That's just realistic combat, actually.
My own goal for a combat system is one that looks realistic, but supports heroic play. It's pretty easy to make a gritty realistic system. Give few HP...
That said, in real and movie sword fights, there are very few Solid hits.
In a real sword fight, it's actually not good to clash the swords too much either (puts huge dings in the blade's edge). So ideally, a few blocks and a killing move later and it's on to the next guy.
In movie fights, the commonality is, you're injuries trend to be:
a nick, that you might make a Wince check when it gets cleaned later (earning or losing reputation, depending on who's doing the cleaning)
Dead, which pretty much takes you out of the scene/game
KO, not actually dead, but out of the fight. Your buddies might carry you off, or you might really be dead.
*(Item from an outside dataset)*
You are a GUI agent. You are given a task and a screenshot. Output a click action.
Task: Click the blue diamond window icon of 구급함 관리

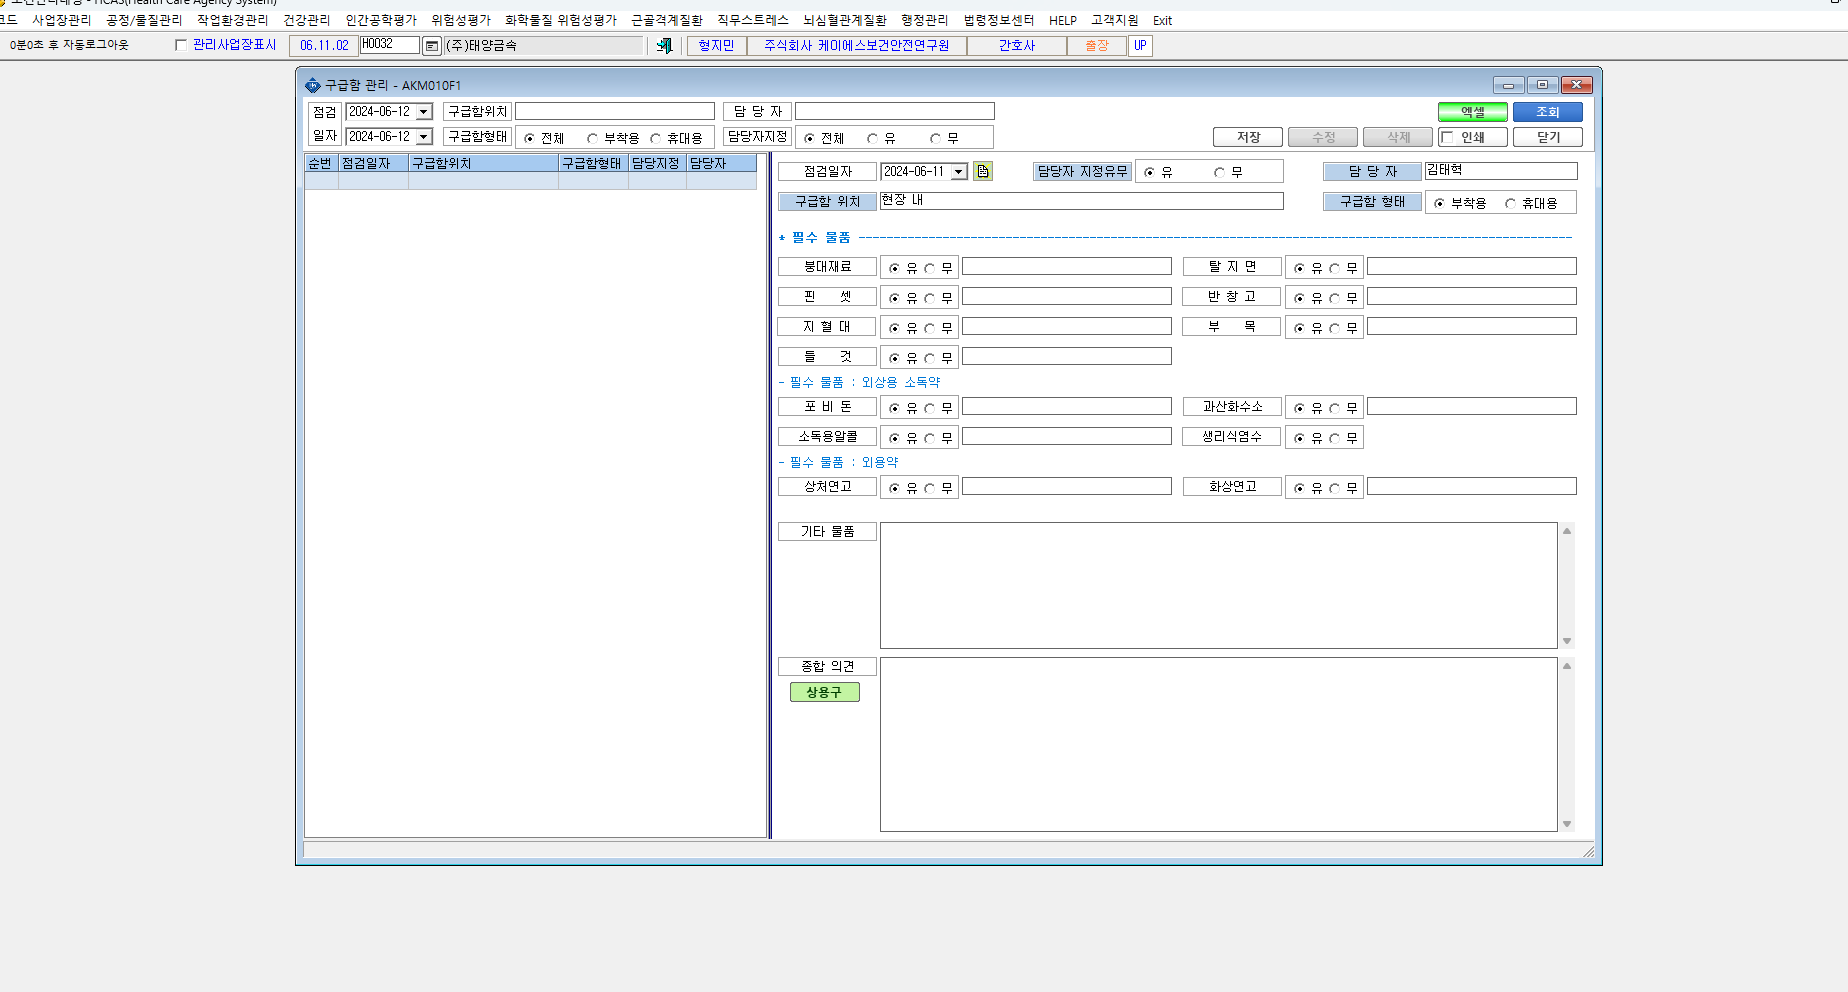(313, 85)
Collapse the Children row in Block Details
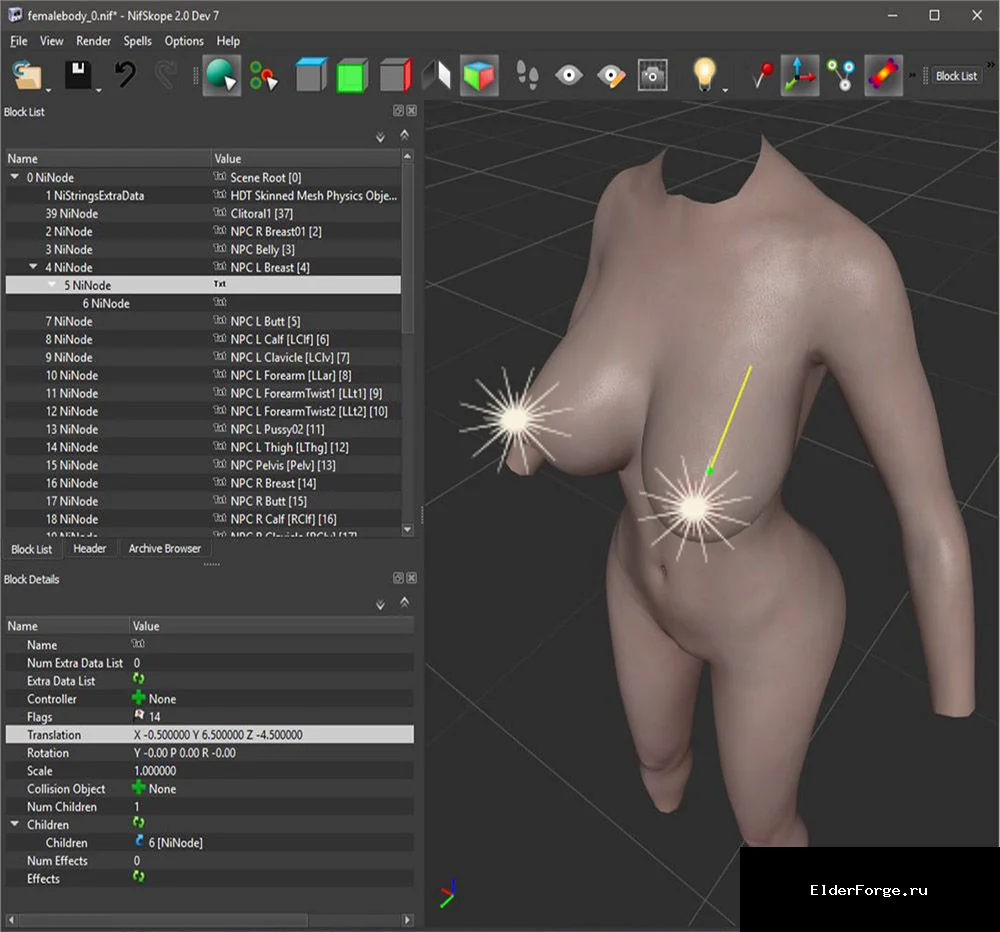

Debilitating wound that you might recover later from after reciting "You killed my father, prepared to die" a whole lot.
That's about all you'd need to model (which some prior examples do).
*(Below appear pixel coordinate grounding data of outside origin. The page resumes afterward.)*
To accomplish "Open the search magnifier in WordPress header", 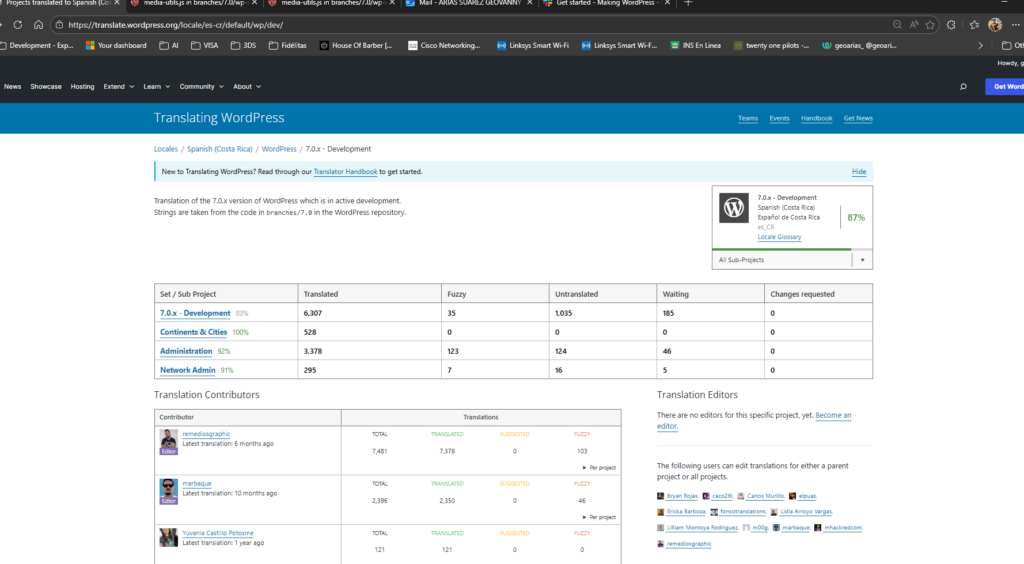I will 963,87.

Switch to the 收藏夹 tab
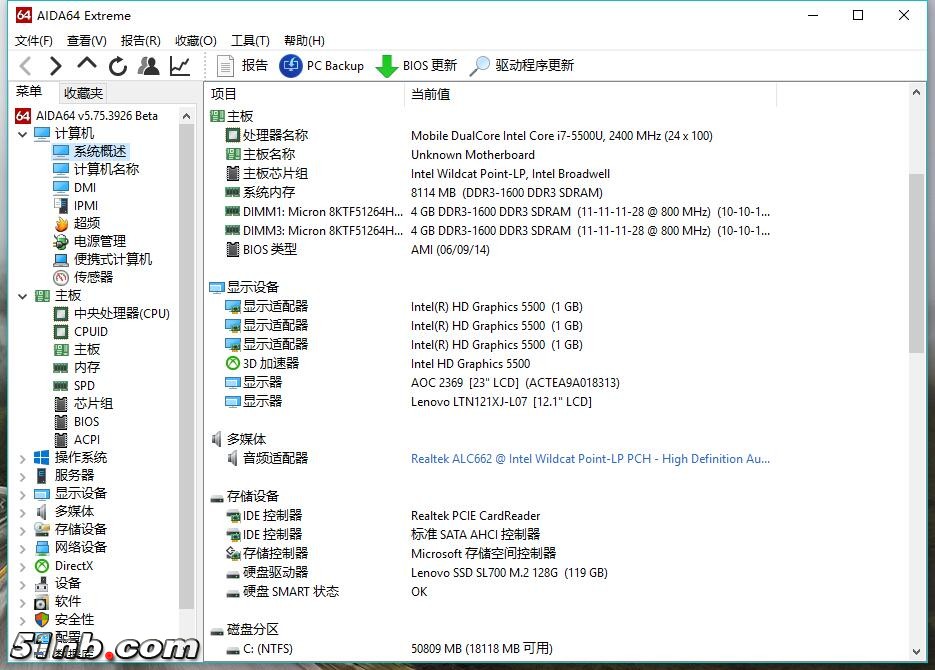click(83, 91)
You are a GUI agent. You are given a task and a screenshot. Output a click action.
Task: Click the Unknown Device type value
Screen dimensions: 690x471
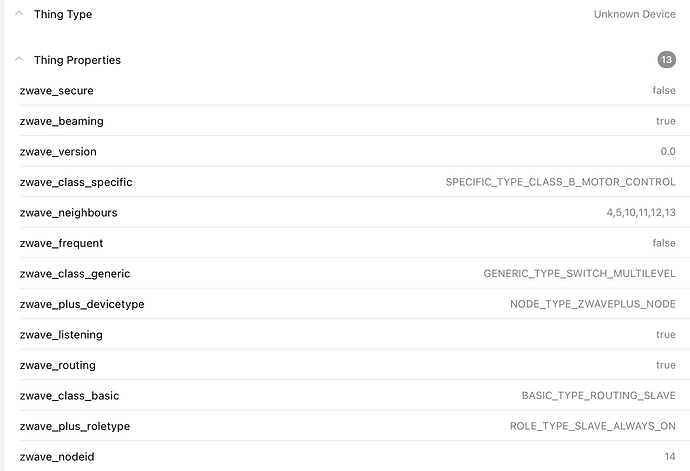click(635, 14)
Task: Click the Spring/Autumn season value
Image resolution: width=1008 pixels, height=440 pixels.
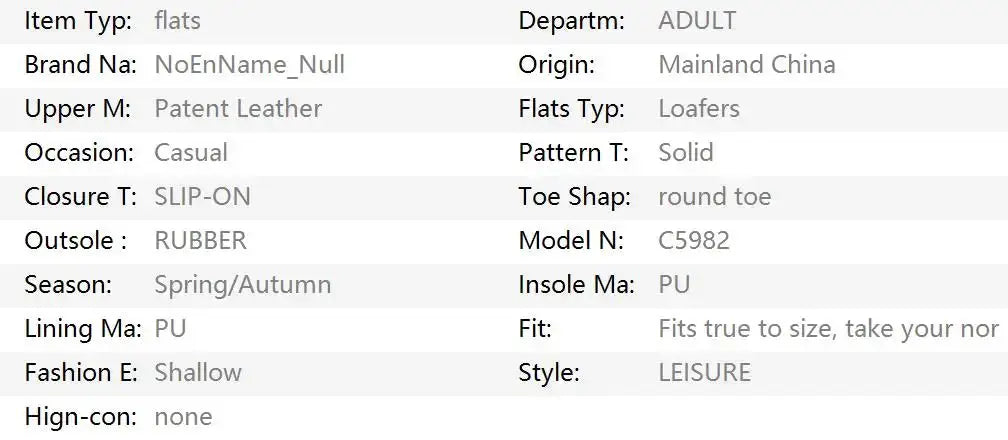Action: (243, 285)
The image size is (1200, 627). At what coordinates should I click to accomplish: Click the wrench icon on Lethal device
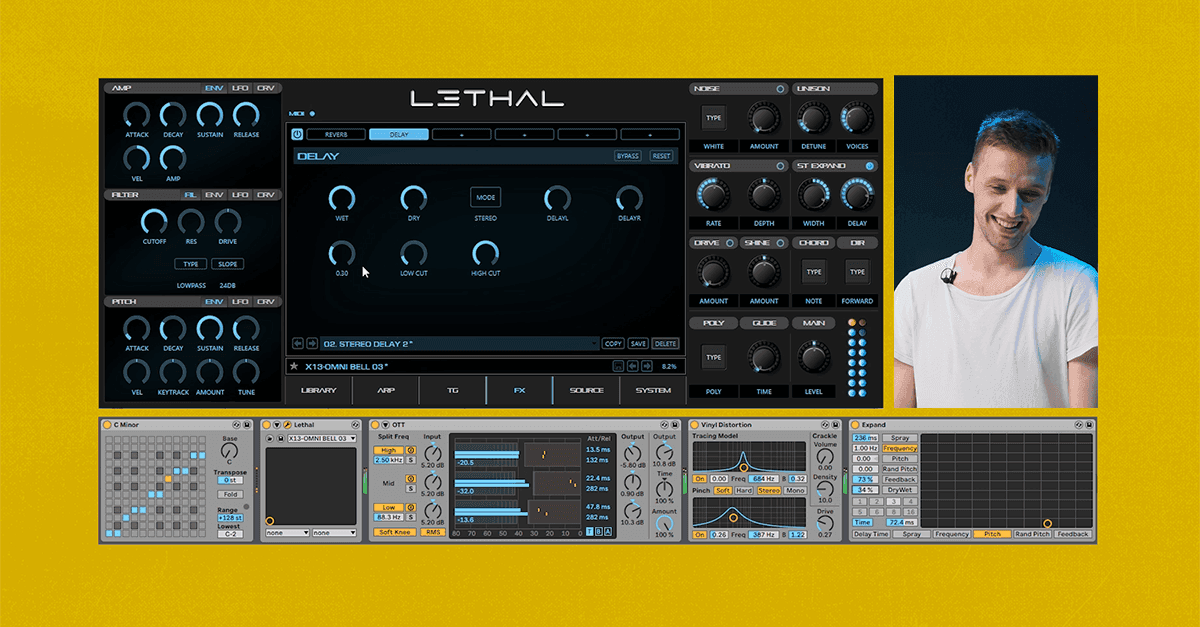click(286, 425)
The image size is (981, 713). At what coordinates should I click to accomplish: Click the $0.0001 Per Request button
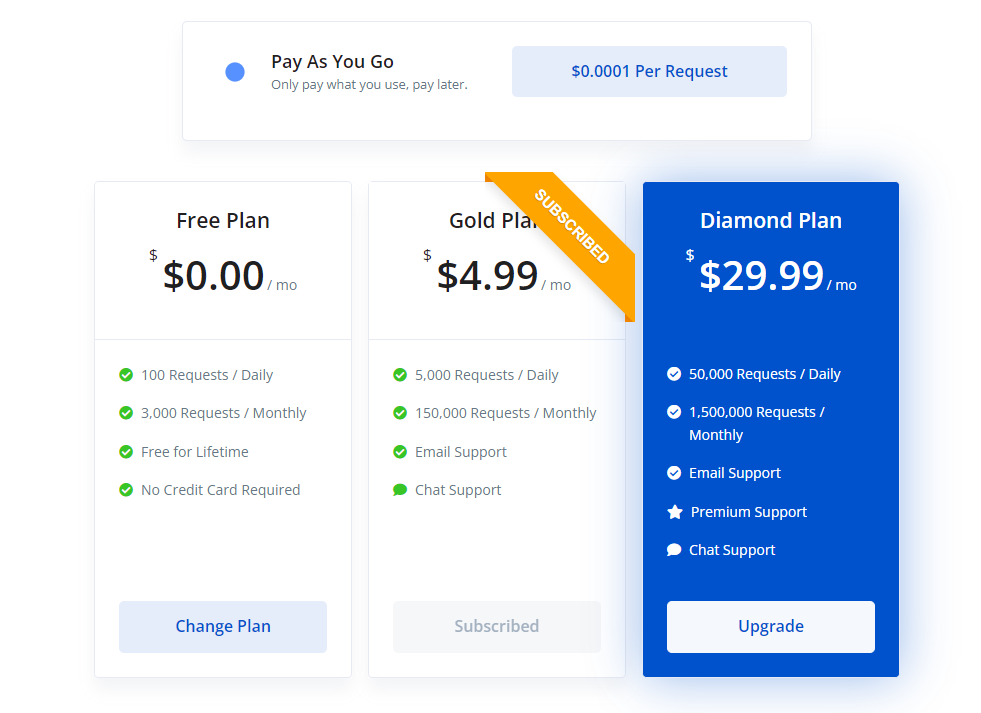(x=649, y=71)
In fiction, KO and Dead are the same thing. NPCs are Dead, unless it was useful to plot to have them return. PCs are KO'd unless it is useful to plot/punishment to have them written out of the story.
Debilitating is like KO, except you can say stuff and encumber the rest of the party. In a way, John McClane was close to this state for most of the Die Hard movie. He'd take a whooping, then get back up.
Which brings us to plot protection points. HP in D&D is basically that. It is padding that says the normal combat system doesn't Dead a PC right away most of the time.
PCs want Nicks to be common, Dead to be rare. Debilitated to be a setback/complication
Players want NPCs to be Dead frequently, and the rest is just a nuisance as they hope to roll a Dead hit.
I suspect that's the crux of what a combat system should be balancing, per tastes of the genre.